Task data ▸
__________________________________________________

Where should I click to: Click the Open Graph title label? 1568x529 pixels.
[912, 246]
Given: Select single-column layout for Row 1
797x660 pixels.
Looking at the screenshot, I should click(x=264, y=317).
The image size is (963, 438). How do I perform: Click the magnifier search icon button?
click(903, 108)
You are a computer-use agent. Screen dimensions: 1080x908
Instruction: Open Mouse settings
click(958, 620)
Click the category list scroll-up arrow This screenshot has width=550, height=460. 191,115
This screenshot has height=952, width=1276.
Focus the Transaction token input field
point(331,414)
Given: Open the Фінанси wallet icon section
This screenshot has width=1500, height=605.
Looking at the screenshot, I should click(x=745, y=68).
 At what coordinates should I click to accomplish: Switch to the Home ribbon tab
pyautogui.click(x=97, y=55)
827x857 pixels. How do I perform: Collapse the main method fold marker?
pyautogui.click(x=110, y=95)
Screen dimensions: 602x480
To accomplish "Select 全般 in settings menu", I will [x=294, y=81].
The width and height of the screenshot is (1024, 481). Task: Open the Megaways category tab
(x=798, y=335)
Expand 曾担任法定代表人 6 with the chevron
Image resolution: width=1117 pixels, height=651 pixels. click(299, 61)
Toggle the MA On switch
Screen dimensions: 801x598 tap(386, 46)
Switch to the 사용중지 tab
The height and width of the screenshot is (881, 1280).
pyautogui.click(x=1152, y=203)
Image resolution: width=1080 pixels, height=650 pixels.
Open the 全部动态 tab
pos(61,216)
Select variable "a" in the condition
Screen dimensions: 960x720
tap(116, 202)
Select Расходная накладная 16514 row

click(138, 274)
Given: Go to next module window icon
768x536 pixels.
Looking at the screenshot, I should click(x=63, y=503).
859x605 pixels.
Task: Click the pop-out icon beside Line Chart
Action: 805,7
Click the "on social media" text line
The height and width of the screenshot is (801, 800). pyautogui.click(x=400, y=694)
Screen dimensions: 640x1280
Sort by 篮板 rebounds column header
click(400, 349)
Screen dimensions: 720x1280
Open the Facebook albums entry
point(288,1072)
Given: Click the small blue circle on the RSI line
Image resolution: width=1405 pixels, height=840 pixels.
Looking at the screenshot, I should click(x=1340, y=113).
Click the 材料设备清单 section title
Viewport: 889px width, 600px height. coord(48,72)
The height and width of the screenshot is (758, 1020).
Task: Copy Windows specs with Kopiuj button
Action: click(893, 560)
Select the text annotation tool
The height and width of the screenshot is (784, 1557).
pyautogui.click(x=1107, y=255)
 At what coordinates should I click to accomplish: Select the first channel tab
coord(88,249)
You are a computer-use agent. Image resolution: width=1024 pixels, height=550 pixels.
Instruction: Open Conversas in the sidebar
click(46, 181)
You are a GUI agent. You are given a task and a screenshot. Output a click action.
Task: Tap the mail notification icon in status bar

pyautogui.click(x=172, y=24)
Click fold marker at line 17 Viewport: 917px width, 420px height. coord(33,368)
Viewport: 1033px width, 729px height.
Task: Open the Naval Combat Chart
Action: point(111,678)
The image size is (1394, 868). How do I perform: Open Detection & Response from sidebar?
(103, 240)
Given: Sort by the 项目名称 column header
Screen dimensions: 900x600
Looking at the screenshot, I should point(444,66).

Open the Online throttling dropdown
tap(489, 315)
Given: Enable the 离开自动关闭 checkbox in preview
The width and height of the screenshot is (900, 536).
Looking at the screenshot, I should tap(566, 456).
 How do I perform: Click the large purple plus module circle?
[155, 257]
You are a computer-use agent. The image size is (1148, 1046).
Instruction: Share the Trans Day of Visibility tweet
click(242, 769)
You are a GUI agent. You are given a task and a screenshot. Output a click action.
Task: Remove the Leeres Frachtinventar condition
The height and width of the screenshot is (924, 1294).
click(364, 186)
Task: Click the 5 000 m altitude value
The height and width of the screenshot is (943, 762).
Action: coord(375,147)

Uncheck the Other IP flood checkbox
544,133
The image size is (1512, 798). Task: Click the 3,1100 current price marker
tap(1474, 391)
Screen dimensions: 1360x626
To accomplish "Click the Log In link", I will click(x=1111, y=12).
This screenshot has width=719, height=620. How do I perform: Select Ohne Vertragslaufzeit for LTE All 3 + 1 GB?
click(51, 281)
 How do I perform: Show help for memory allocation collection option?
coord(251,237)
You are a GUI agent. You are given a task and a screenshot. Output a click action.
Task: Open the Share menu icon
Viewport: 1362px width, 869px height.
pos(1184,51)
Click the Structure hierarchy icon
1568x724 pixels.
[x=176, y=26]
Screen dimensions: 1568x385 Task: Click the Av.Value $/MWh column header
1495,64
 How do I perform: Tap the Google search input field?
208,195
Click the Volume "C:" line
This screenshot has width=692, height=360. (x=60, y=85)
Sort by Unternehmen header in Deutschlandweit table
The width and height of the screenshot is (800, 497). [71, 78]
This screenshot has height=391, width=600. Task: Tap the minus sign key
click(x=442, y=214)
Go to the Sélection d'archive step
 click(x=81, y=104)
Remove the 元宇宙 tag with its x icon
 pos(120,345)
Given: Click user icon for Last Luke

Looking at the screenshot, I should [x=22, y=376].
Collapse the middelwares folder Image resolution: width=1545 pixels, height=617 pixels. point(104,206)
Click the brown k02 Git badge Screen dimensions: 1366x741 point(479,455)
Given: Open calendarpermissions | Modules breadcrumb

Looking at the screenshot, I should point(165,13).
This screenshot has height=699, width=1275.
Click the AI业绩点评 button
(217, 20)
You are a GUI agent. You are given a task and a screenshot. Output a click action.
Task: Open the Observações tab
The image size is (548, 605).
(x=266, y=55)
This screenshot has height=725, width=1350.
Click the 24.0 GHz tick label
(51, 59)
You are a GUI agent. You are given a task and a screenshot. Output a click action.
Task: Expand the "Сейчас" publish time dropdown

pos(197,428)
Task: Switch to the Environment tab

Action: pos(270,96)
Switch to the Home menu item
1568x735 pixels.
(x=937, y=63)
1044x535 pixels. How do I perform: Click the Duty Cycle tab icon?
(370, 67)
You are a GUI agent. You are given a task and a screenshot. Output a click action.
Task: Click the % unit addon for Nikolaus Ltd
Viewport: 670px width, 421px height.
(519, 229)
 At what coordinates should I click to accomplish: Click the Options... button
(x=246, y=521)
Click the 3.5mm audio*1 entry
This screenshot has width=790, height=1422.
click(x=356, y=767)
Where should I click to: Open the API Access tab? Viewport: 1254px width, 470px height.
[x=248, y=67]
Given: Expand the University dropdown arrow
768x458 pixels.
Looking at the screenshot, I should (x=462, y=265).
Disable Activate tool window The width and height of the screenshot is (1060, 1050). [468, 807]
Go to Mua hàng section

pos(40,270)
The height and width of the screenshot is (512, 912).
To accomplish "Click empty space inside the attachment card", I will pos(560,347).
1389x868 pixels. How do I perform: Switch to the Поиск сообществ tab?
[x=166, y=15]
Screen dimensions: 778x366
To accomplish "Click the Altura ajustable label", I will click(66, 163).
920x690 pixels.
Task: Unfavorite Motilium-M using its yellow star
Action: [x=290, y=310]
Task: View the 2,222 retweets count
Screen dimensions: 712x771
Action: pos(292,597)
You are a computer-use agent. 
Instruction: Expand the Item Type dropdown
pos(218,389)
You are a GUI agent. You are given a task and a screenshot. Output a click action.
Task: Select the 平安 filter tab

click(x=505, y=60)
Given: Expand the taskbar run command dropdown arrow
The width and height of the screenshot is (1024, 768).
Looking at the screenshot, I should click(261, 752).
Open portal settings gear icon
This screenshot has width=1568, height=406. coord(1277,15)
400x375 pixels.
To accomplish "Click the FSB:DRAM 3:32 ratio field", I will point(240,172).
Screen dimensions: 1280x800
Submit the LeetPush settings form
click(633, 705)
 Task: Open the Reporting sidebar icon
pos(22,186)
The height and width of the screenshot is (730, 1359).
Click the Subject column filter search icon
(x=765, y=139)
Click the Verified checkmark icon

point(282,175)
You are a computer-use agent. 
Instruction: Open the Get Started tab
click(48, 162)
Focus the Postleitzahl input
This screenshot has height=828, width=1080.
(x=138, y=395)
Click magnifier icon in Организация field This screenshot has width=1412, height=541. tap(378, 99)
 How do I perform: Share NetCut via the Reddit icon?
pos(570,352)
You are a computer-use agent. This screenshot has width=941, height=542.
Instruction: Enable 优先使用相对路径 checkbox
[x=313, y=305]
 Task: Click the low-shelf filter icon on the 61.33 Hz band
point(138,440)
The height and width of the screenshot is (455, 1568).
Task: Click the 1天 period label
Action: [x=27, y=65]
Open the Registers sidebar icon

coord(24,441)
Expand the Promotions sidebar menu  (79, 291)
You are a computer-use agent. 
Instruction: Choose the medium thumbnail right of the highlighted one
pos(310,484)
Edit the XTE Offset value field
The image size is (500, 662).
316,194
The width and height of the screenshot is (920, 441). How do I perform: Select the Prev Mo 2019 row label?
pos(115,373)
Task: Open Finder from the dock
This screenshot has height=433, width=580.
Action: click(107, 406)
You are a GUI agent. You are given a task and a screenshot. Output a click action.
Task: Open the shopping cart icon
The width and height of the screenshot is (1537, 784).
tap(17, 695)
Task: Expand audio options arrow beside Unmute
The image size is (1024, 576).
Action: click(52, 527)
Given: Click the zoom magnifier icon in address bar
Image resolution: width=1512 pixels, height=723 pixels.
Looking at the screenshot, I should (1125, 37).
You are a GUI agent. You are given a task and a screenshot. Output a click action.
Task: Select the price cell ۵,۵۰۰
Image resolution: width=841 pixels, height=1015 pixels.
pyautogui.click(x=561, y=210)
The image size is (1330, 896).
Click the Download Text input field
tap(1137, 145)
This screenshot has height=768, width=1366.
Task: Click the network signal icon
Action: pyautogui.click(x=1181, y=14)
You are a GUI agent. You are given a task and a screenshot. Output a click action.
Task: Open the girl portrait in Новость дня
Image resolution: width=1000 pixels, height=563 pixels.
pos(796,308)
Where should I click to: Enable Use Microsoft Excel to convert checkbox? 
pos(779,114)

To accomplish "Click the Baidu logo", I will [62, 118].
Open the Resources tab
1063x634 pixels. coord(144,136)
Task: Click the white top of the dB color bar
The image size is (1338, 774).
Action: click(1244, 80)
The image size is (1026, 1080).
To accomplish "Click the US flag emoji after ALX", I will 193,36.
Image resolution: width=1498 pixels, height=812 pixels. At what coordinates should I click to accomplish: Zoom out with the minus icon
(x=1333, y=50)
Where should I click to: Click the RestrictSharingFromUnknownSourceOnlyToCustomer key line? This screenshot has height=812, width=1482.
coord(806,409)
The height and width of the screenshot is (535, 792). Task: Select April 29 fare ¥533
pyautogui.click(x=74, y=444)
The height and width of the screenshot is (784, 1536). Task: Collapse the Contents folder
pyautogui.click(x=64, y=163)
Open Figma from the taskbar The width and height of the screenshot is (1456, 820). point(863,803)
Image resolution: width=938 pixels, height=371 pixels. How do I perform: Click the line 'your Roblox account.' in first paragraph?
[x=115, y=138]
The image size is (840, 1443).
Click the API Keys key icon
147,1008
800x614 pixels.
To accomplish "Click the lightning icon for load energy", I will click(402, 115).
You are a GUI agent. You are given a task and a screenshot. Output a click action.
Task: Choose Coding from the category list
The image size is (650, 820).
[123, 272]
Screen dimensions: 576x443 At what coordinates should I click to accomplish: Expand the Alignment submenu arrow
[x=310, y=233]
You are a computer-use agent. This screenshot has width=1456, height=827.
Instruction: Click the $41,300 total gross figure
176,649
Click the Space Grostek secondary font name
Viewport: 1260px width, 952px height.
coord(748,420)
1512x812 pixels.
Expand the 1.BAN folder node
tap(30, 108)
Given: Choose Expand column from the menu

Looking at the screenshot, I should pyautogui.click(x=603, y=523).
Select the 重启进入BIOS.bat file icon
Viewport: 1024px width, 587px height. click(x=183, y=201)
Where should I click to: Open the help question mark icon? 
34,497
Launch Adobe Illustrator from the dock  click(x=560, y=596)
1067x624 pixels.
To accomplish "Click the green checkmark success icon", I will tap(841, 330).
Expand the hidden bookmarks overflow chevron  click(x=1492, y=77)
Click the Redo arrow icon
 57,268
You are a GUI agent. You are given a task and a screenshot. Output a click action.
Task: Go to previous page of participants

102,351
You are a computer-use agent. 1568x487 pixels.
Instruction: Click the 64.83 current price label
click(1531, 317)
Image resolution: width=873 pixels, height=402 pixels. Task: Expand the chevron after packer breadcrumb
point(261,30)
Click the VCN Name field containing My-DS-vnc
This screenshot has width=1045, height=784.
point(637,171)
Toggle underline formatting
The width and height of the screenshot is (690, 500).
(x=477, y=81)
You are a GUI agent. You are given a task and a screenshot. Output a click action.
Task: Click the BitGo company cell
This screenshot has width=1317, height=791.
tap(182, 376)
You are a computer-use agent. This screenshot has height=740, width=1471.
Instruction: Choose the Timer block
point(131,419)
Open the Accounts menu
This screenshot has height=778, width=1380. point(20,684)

__________________________________________________

Exercise ▸
With the data above as the source, tally the lines that include the string "cell", and give that figure alone.

Result ▸
2